John P. Foreyt is a professor of the Department of Medicine at Baylor College of Medicine and is the director Selleckchem Idelalisib of the Behavioral Medicine Research Center. He has received research funding from the National Institutes of Health and has served as a consultant to the pharmaceutical and food industries, food industry councils, trade organizations,
and research institutes.*, John P. Foreyt Ph.D., * White Technical Research, Argenta, IL, Baylor College of Medicine, Houston, TX. “
“Most hepatic neoplasms including hepatocellular carcinomas receive the majority of their blood supply from the hepatic artery. This has led to therapeutic approaches including the administration of chemotherapeutic drugs via the hepatic artery and obstruction of branches of the
hepatic artery by surgical or radiological techniques. In 1983, Japanese investigators noted the selective uptake of iodized oil (Lipiodol) into hepatocellular carcinomas after its infusion into the hepatic artery. This observation led to the development of therapy for hepatocellular carcinoma using 131I-labeled oil or a mixture of iodized oil with anti-cancer drugs. Subsequently, attempts were made to enhance the therapeutic effect by embolization of appropriate branches of the hepatic artery. A variety of emboli have been used including coils, gelatine sponges and blood clots. However, the additional therapeutic benefit of embolization is still debated. Complications of transcatheter arterial selleck chemoembolization medchemexpress include deterioration in liver function tests, the formation of an abscess or biloma, cholecystitis and iatrogenic dissection of the hepatic artery. An additional problem is that of pulmonary embolism as illustrated by the following report. A woman, aged 71, with cirrhosis was known to have hepatocellular carcinoma with a Barcelona Clinic Liver Cancer stage of C. She had been treated on four previous occasions with chemoembolization.
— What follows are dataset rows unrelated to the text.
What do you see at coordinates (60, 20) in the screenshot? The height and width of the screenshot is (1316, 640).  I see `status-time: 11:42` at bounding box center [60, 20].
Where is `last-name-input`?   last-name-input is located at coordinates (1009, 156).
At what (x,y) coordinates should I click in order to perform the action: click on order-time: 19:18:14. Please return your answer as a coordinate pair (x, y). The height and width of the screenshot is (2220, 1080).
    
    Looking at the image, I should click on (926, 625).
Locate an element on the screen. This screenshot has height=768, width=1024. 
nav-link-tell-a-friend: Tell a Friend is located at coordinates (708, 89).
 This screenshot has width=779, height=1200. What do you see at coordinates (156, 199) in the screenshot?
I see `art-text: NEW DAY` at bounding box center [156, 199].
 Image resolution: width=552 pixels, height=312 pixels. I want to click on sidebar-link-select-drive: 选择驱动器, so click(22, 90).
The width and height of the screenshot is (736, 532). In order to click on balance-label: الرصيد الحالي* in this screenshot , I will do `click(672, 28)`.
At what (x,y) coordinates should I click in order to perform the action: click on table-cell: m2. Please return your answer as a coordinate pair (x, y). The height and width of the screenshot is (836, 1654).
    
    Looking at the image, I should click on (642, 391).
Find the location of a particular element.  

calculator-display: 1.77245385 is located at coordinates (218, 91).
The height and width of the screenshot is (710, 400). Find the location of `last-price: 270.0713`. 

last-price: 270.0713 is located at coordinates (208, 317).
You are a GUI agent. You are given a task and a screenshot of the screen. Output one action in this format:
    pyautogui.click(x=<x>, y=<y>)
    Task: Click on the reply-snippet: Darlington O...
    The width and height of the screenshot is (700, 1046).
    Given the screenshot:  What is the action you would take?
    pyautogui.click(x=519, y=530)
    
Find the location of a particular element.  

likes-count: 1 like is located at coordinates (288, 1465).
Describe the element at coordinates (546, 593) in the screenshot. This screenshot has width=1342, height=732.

Screening blood tests including liver function tests and an alpha-fetoprotein
level were within the reference range. An abdominal computed tomography (CT) scan showed a large hepatocellular carcinoma with elevation of the right hemidiaphragm. The fifth application of Lipiodol (40 ml) was administered through the right inferior phrenic artery. After the procedure, she developed shortness of breath and required oxygen supplements. A repeat contrast-enhanced CT scan showed Lipiodol uptake in the hepatic tumor as well as dense Lipiodol retention in the right lung (Figures 1 and 2, arrows). The aorta is outlined on the right in Figure 2. Her symptoms gradually improved over 2 weeks and a repeat CT-scan at 3 months showed no residual Lipiodol in the lungs. Overt pulmonary oil embolism after embolization is related to the presence of hepatic arteriovenous shunts and is influenced by the volume of iodized oil. Under most circumstances, volumes should be less than 20 ml.